▸ Data for this task:
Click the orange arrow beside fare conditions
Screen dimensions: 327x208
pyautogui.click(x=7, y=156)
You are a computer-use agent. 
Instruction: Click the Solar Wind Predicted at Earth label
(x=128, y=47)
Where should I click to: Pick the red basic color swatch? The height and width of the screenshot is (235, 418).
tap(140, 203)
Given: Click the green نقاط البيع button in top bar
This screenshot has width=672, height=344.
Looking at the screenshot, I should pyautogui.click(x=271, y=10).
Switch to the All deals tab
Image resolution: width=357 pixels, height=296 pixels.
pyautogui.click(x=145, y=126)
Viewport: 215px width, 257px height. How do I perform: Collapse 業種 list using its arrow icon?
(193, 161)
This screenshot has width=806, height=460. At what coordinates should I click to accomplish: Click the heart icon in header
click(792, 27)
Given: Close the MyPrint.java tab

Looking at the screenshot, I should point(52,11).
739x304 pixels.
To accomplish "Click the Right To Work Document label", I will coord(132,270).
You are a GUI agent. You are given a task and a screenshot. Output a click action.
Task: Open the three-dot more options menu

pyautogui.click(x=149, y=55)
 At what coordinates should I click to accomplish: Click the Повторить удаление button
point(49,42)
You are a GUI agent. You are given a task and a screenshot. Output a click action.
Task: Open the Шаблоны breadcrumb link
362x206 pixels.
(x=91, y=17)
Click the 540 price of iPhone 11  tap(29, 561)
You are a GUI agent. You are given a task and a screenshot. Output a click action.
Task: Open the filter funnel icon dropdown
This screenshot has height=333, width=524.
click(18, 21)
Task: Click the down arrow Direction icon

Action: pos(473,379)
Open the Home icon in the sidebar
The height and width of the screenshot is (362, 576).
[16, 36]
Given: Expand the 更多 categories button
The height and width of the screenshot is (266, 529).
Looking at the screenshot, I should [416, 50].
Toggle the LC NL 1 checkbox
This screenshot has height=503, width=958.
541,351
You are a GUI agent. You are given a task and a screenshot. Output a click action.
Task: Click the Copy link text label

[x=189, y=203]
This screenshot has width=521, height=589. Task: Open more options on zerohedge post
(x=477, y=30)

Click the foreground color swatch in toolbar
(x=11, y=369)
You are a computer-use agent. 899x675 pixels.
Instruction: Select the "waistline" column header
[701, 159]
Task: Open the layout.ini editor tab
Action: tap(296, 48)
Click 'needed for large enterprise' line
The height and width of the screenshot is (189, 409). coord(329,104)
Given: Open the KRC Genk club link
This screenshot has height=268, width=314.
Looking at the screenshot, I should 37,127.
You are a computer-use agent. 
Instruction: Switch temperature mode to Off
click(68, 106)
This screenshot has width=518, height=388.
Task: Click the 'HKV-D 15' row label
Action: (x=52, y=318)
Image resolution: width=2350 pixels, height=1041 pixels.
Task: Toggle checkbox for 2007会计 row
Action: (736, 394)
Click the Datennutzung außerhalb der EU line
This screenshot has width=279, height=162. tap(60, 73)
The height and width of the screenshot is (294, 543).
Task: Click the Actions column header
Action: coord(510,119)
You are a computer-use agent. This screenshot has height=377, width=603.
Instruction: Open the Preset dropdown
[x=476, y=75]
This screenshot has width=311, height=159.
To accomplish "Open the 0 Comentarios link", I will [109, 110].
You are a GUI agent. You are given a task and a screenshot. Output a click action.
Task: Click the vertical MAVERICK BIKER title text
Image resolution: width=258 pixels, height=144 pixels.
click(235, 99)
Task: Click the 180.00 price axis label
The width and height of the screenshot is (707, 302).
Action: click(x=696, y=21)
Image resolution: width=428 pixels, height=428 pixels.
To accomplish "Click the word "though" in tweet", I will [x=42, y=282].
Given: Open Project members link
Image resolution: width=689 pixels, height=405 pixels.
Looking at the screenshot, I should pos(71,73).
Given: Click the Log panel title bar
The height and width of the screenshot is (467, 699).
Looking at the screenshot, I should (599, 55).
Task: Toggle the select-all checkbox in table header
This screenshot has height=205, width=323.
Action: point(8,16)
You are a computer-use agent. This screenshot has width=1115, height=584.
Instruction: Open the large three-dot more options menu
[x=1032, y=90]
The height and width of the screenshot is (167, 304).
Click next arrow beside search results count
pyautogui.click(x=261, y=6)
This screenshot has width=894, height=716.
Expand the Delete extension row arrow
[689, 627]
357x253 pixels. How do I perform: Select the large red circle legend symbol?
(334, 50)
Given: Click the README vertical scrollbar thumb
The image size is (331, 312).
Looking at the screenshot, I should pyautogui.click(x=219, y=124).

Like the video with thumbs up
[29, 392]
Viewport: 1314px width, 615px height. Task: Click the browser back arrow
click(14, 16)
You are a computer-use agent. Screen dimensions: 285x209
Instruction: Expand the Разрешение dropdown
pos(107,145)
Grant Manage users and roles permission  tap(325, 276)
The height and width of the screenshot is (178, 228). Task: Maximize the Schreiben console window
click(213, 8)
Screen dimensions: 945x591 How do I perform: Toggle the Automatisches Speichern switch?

▸ About this task:
For every line in the listing above that contains "vertical", copy that line.

▸ Response area:
Task: Click the vertical MAVERICK BIKER title text
Given: Click the README vertical scrollbar thumb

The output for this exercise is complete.